# ACTION ITEM
Print exactly the lines below between the line holding "[Bestmaxcoupons.com] (104, 130)" and the line holding "Forex Tool (55, 1923)", inclusive, and nothing more.

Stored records
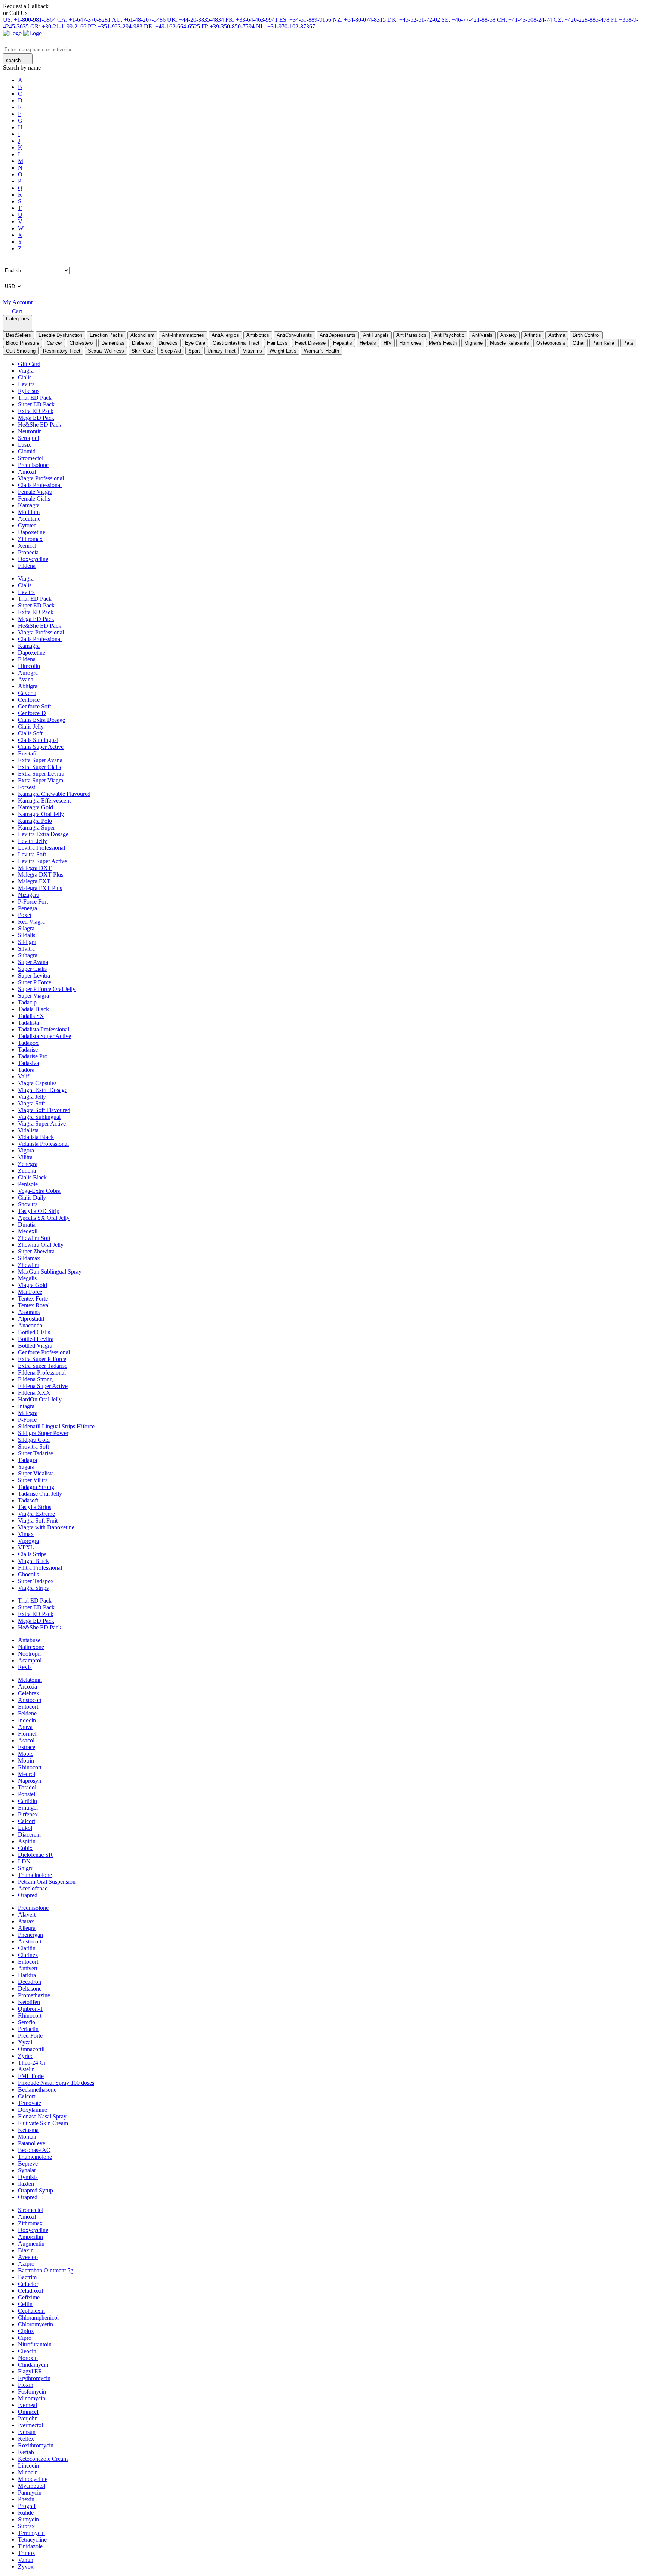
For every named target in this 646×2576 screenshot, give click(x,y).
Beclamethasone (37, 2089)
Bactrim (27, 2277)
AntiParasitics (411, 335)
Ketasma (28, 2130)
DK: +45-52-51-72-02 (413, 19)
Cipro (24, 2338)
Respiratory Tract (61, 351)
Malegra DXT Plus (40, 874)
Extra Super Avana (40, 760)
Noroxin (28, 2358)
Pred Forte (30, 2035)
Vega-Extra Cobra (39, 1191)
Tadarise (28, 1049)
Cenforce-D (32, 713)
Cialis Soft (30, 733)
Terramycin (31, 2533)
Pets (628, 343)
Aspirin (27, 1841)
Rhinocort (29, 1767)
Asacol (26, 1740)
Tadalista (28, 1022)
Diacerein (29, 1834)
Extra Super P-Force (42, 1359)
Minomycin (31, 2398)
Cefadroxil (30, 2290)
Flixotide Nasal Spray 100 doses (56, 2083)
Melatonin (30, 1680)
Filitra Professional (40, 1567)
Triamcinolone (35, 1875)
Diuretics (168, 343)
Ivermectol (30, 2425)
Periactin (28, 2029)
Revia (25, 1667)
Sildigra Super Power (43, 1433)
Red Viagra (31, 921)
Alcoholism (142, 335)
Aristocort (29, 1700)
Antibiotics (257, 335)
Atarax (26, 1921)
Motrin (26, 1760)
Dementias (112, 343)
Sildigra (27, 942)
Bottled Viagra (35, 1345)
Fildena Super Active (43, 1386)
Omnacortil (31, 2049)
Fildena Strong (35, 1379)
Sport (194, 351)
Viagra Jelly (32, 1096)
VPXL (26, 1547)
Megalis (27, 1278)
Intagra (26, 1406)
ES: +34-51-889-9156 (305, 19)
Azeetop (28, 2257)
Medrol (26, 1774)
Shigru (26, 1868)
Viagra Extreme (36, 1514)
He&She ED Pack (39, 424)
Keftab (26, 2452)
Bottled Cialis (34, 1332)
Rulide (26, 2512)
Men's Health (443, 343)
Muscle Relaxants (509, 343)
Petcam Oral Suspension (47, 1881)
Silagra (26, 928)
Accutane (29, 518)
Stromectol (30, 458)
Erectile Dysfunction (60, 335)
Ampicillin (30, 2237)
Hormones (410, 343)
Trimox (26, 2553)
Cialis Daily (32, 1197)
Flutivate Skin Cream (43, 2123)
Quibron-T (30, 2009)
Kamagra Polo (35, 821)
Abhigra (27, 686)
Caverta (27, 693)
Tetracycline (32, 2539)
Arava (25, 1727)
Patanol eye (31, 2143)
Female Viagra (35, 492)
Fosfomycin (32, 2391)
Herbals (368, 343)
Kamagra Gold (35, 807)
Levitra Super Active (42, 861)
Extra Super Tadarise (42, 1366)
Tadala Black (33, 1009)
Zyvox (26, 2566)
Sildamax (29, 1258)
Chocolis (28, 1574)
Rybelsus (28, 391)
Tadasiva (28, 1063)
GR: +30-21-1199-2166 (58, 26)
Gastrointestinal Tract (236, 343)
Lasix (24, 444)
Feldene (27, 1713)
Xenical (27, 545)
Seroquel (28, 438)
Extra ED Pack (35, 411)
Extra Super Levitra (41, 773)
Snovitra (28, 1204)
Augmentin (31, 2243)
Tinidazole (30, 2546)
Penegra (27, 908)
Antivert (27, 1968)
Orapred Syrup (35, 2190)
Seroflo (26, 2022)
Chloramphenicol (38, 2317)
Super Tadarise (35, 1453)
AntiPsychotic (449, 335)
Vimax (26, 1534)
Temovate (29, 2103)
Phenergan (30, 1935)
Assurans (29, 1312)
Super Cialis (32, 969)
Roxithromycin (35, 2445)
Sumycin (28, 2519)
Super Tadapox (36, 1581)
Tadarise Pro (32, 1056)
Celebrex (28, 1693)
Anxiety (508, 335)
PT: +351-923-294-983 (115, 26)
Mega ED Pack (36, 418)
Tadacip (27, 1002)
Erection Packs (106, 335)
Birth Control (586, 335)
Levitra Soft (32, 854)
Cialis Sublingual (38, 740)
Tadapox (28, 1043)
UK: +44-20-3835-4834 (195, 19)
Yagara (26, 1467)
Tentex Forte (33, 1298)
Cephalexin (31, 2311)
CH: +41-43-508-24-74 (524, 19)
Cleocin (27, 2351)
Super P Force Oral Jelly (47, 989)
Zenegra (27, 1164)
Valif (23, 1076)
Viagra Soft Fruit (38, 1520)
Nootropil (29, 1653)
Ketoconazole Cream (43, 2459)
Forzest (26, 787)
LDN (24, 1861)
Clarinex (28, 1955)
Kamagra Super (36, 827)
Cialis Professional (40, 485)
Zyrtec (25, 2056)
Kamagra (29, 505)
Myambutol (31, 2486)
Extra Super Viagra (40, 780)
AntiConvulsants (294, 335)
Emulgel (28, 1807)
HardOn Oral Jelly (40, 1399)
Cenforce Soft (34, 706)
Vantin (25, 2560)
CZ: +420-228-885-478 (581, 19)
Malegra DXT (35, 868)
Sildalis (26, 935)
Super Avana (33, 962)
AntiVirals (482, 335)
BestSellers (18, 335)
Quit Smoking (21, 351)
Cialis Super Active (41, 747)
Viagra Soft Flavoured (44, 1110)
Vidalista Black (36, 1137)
* * *
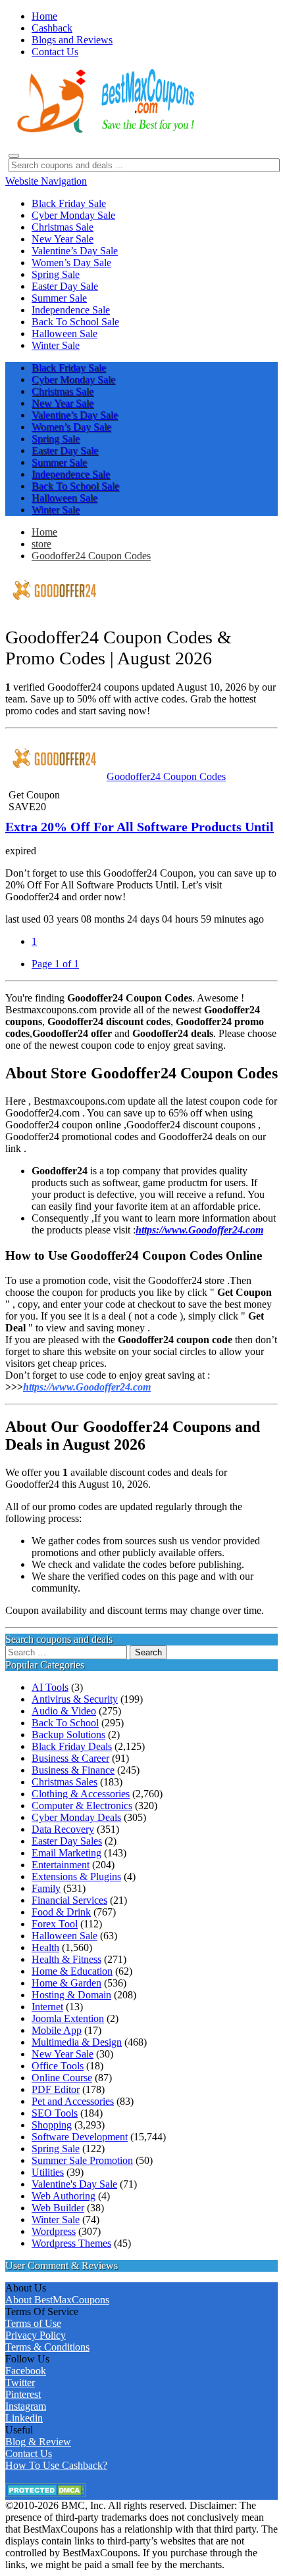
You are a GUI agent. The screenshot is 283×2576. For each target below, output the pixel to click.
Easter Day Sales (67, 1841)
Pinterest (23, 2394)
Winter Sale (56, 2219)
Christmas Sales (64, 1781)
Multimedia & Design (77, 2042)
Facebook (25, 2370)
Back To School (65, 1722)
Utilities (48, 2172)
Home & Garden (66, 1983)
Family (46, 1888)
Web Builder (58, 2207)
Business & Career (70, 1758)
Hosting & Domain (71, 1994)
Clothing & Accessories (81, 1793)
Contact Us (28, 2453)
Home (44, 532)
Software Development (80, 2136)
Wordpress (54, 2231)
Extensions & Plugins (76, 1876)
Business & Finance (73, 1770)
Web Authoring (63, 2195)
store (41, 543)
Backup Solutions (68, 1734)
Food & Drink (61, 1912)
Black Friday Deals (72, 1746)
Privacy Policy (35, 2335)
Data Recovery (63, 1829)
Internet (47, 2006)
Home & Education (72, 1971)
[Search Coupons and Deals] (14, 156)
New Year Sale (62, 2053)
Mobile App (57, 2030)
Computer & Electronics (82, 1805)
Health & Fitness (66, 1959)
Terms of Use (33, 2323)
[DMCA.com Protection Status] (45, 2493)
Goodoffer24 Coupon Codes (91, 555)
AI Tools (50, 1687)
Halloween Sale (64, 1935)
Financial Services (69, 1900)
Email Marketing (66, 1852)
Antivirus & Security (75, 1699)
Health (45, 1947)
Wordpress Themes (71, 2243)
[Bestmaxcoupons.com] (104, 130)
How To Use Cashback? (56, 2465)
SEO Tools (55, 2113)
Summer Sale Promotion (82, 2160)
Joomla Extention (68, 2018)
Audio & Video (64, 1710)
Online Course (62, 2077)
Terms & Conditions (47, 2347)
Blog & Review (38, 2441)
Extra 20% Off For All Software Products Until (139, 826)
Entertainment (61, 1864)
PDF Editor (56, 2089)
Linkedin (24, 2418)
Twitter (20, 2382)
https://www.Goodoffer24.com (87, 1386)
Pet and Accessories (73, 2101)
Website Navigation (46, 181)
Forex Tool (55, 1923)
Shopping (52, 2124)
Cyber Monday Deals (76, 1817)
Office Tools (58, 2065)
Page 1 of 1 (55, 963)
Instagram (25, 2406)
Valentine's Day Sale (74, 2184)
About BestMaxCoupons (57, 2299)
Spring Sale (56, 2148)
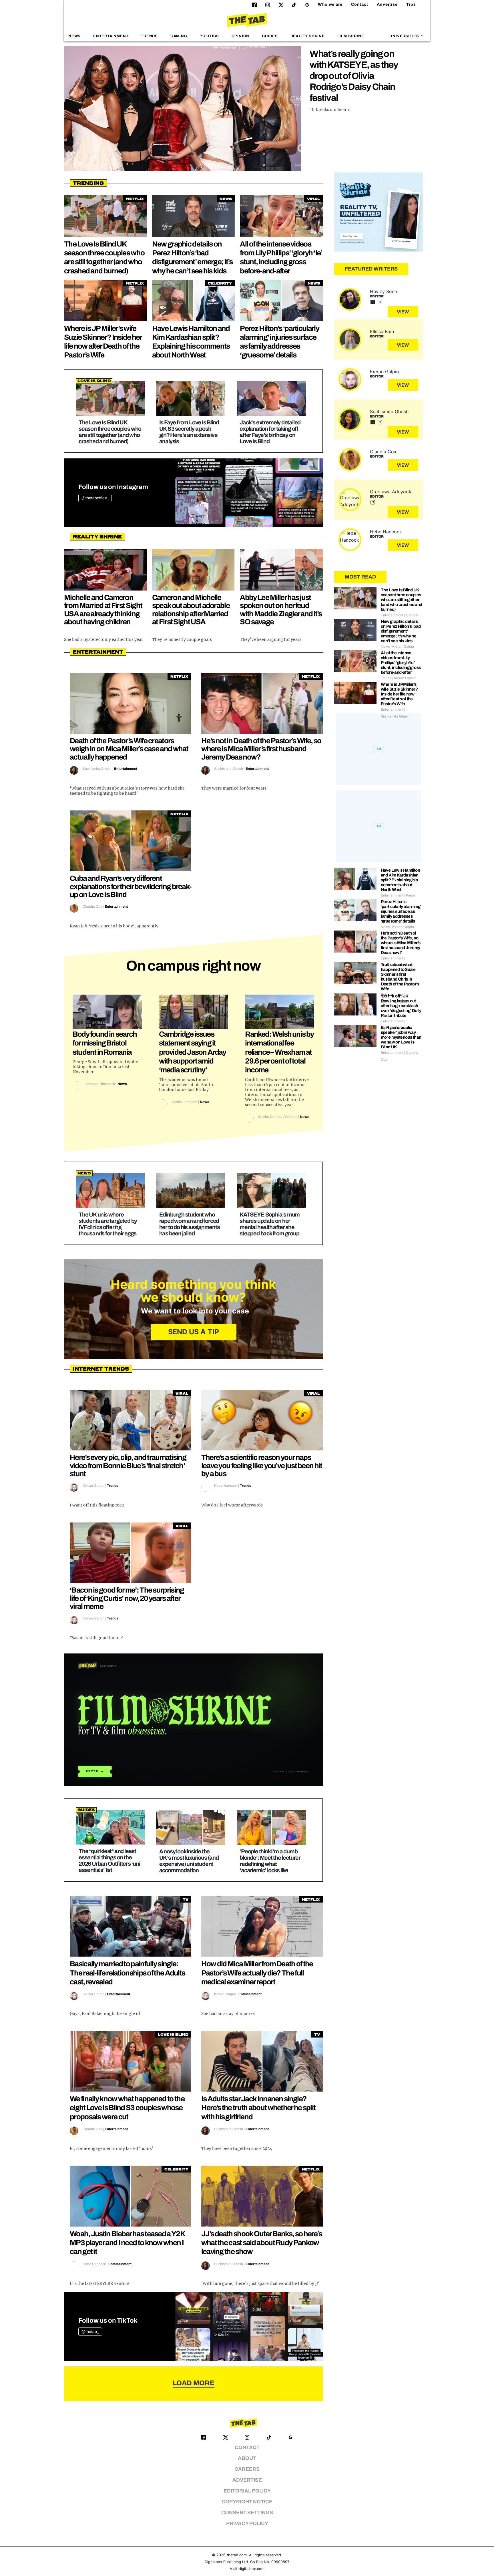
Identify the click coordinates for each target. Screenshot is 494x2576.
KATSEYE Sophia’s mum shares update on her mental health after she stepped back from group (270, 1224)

# SOLUTION FOR THIS TASK
[Bestmaxcoupons.com] (104, 130)
How To Use Cashback? (56, 2465)
SEO Tools (55, 2113)
Summer Sale Promotion (82, 2160)
Joomla Extention (68, 2018)
Audio & Video (64, 1710)
Online Course (62, 2077)
Terms & Conditions (47, 2347)
Blog & Review (38, 2441)
Extra 20% Off For All Software Products Until (139, 826)
Entertainment (61, 1864)
PDF Editor (56, 2089)
Linkedin (24, 2418)
Twitter (20, 2382)
https://www.Goodoffer24.com (87, 1386)
Pet and Accessories (73, 2101)
Website Navigation (46, 181)
Forex Tool (55, 1923)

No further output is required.